I tried to answer him, but my throat was fluttering and I could not speak.

"It's only a few days before I ought to sail, but they may be enough in which to do something, and if they're not I'll postpone the expedition or put it off, or send somebody in my place, for go away I cannot and leave you like this."

I tried to say that he should not do that whatever happened to me, but still I could not speak.

"Mary. I want to help you. But I can only do so if you give me the right to do it. Nobody must tell me I'm a meddler, butting in where I have no business. There are people enough about you who would be only too ready to do that—people related to you by blood and by law."

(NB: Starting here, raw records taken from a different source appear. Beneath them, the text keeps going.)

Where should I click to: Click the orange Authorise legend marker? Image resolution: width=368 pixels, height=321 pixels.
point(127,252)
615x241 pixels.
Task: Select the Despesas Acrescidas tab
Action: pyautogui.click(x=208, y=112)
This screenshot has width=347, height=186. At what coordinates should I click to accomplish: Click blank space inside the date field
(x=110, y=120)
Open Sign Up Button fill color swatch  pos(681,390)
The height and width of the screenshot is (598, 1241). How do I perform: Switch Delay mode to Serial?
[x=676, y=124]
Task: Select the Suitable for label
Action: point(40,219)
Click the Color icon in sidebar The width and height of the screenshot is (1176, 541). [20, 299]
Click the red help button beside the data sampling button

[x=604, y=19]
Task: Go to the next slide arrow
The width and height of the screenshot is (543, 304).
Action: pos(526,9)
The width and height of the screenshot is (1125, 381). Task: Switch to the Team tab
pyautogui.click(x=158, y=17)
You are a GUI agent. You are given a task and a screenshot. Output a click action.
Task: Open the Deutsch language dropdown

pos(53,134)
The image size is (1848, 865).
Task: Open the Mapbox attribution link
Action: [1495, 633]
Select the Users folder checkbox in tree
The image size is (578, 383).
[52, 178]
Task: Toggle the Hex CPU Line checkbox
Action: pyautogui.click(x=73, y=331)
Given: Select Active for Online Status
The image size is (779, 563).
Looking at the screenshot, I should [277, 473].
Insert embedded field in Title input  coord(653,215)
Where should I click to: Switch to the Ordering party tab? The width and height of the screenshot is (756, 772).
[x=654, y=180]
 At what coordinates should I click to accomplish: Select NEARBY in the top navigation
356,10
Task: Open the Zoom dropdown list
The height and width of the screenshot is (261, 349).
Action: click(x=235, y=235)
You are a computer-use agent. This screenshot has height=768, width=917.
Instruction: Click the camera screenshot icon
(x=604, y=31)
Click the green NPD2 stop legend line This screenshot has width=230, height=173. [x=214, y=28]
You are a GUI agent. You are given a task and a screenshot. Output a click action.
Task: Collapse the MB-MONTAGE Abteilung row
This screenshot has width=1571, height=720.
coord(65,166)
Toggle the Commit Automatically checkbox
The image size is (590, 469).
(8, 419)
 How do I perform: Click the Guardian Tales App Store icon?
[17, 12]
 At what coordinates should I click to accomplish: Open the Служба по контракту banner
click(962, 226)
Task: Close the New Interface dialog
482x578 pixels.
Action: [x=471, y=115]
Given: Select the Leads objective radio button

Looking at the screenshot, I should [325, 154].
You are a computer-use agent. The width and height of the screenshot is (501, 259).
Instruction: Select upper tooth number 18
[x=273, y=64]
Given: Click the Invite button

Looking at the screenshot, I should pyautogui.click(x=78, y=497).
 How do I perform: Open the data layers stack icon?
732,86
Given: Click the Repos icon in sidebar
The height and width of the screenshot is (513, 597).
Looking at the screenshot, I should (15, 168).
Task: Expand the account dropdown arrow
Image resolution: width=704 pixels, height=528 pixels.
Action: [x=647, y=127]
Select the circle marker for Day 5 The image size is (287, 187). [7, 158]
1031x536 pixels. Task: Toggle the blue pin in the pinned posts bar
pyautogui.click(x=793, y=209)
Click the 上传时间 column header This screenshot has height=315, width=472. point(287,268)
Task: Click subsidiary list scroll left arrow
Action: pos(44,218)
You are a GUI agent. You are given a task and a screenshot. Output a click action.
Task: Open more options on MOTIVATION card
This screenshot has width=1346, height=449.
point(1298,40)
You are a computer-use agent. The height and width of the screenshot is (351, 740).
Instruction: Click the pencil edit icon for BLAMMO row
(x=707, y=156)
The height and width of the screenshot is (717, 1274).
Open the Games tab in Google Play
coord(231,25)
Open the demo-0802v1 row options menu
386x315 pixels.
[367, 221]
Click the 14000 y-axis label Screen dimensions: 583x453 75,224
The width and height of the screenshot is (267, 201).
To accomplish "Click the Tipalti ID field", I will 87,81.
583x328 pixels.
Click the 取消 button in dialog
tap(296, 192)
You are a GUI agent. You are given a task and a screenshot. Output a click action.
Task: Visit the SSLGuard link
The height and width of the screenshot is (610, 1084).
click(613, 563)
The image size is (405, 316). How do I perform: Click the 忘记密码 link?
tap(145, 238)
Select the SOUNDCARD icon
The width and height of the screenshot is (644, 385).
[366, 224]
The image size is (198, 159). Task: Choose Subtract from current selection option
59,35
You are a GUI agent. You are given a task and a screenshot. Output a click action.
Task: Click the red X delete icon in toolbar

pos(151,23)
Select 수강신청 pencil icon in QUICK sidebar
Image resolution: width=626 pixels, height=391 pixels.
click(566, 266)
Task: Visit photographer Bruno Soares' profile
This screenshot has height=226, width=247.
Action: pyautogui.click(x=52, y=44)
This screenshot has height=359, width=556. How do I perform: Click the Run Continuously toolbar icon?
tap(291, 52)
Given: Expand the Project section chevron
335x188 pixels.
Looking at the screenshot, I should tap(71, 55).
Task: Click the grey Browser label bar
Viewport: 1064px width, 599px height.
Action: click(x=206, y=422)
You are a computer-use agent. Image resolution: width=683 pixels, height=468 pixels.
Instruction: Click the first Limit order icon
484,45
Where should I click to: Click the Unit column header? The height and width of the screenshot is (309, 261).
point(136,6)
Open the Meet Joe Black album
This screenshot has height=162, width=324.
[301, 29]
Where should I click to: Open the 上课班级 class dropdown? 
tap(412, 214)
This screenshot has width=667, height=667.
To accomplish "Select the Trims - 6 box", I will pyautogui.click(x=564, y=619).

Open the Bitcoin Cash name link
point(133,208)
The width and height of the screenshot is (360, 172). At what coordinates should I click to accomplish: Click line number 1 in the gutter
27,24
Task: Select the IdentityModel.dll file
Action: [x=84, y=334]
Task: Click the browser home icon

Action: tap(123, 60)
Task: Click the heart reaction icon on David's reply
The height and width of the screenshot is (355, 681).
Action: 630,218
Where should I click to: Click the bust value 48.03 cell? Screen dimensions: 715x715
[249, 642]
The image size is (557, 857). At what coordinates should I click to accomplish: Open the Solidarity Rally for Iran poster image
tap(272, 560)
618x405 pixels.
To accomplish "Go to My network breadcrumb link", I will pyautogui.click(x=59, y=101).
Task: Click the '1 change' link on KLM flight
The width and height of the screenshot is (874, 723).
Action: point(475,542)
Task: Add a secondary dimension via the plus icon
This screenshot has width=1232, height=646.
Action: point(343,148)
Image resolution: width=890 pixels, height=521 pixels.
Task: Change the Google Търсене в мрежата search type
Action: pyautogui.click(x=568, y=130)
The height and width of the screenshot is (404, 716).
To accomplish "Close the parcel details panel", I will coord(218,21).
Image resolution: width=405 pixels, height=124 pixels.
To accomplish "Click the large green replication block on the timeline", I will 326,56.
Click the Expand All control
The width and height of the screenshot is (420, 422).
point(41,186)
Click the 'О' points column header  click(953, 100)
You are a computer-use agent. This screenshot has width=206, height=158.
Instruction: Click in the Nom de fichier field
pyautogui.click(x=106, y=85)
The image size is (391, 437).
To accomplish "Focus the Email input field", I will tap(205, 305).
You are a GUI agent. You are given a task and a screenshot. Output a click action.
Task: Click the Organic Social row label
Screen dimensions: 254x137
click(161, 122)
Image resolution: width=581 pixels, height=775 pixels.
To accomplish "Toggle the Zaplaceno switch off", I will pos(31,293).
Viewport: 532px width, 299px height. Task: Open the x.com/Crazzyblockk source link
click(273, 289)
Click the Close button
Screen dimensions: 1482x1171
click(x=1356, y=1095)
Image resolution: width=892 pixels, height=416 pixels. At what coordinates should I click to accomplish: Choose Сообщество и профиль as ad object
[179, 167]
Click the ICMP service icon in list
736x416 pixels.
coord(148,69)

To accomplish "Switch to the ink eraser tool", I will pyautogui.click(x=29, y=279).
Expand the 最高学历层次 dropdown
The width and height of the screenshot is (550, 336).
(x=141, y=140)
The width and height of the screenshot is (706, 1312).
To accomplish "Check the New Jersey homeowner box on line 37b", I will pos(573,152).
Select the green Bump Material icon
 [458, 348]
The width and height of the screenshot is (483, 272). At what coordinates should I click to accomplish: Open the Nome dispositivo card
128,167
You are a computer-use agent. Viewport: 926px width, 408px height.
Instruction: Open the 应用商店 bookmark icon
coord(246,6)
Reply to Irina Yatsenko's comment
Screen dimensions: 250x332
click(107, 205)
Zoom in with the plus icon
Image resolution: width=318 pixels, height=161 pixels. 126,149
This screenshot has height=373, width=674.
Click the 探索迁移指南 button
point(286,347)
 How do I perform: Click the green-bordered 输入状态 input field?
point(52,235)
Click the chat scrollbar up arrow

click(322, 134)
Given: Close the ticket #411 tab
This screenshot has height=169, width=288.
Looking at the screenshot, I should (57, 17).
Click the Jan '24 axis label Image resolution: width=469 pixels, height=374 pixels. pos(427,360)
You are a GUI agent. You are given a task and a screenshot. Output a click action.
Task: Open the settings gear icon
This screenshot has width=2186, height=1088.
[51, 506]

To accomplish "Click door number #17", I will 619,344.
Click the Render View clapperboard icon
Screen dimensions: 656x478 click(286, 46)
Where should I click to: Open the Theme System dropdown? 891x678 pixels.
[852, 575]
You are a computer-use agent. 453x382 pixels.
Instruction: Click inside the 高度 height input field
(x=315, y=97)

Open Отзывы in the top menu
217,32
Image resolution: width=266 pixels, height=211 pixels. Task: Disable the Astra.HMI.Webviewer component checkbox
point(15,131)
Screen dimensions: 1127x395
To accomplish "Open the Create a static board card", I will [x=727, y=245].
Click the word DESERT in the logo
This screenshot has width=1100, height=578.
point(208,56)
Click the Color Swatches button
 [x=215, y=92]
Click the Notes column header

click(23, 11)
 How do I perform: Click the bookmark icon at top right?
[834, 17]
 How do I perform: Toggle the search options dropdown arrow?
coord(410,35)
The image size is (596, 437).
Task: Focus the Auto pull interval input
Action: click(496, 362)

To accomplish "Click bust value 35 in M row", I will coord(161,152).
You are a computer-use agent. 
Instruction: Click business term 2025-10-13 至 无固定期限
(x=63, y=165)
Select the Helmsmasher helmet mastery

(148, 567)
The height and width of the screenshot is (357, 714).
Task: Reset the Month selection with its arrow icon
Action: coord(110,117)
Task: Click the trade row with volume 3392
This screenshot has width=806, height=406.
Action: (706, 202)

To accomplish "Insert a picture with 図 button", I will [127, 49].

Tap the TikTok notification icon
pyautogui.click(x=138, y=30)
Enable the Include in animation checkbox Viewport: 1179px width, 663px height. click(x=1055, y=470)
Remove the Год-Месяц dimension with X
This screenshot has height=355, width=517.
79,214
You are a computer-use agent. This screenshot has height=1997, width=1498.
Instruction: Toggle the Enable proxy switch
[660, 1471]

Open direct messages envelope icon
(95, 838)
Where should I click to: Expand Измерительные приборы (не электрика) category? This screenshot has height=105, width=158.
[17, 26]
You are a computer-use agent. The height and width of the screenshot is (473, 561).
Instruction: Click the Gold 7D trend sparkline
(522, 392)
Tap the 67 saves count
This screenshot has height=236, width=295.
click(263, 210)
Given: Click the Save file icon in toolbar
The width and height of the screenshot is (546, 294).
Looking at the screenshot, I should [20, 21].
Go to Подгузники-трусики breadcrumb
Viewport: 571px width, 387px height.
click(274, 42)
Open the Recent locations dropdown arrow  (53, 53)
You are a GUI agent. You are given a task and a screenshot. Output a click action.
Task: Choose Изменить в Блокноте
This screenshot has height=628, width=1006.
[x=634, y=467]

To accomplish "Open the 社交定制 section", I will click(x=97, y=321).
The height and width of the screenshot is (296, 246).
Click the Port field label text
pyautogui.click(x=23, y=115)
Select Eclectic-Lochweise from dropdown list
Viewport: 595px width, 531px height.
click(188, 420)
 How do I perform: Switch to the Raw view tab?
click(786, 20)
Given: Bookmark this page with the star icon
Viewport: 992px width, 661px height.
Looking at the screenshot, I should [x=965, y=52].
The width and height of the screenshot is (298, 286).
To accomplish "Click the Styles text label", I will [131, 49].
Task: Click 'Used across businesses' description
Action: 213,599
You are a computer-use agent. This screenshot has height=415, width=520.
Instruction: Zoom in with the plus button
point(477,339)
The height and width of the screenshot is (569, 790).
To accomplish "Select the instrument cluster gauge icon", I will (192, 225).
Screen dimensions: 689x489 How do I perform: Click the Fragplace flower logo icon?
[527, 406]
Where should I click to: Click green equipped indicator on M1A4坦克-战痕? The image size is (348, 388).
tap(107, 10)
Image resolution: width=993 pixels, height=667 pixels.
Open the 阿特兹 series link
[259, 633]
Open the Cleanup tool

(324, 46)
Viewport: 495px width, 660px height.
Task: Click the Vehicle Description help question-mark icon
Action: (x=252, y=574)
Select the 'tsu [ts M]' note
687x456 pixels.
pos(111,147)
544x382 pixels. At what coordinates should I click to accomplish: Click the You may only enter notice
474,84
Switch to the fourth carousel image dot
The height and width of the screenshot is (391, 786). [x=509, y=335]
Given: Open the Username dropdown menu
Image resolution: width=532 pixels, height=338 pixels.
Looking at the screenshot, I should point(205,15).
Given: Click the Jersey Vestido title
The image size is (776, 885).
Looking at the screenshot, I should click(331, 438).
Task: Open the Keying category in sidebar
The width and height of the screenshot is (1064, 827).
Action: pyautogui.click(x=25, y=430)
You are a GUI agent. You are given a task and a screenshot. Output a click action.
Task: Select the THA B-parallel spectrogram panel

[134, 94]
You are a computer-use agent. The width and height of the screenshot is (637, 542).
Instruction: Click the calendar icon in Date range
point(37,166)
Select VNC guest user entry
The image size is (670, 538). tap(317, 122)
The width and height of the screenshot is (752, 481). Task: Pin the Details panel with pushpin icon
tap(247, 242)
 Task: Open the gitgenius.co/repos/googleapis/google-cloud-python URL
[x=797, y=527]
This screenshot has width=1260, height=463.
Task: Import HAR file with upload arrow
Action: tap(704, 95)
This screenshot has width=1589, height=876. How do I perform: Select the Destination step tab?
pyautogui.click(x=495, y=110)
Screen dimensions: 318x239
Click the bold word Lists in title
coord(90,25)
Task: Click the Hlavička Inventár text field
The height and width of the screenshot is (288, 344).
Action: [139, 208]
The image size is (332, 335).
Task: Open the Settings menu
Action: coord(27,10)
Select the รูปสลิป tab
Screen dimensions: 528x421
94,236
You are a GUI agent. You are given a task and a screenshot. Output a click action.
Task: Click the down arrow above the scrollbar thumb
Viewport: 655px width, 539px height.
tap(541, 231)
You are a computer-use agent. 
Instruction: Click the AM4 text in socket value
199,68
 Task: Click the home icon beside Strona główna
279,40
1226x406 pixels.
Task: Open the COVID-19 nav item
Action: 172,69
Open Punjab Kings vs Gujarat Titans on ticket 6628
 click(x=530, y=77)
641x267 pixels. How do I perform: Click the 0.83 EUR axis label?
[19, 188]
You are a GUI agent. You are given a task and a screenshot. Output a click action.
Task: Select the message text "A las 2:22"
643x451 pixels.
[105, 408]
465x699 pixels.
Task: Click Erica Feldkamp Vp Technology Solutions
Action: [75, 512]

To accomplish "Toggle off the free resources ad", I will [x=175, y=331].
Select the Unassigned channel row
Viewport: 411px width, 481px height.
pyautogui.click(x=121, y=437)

I knew what he was coming to, for his voice was quivering in my ears like the string of a bow.

"There is only one sort of right, Mary, that is above the right of blood, and you know what that is."

My eyes were growing so dim that I could hardly see the face which was so close to mine.

"Mary," he said, "I have always cared for you. Surely you know that. By the saints of God I swear there has never been any other girl for me, and now there never will he. Perhaps I ought to have told you this before, and I wanted to do so when I met you in Rome. But it didn't seem fair, and I couldn't bring myself to do it."

His passionate voice was breaking; I thought my heart was breaking also.

"All I could do I did, but it came to nothing; and now you are here and you are unhappy, and though it is so late I want to help you, to rescue you, to drag you out of this horrible situation before I go away. Let me do it. Give me the right of one you care enough for to allow him to speak on your behalf."

I knew what that meant. I knew that I was tottering on the very edge of a precipice, and to save myself I tried to think of Father Dan, of Martin's mother, of my own mother, and since I could not speak I struggled to pray.

"Don't say you can't. If you do I shall go away a sorrowful man. I shall go at once too—to-night or to-morrow morning at latest, for my heart bleeds to look at you and I can't stay here any longer to see you suffer. It is not torture to me—it's hell!"

And then the irrepressible, overwhelming, inevitable moment came. Martin laid hold of my right hand and said in his tremulous voice:

"Mary . . . Mary . . . I . . . I love you!"

I could hear no more. I could not think or pray or resist any longer. The bitter struggle was at an end. Before I knew what I was doing I was dropping my head on to his breast and he with a cry of joy was gathering me in his arms.

I was his. He had taken his own. Nothing counted in the presence of our love. To be only we two together—that was everything. The world and the world's laws, the Church and the Canons of the Church were blotted out, forgotten, lost.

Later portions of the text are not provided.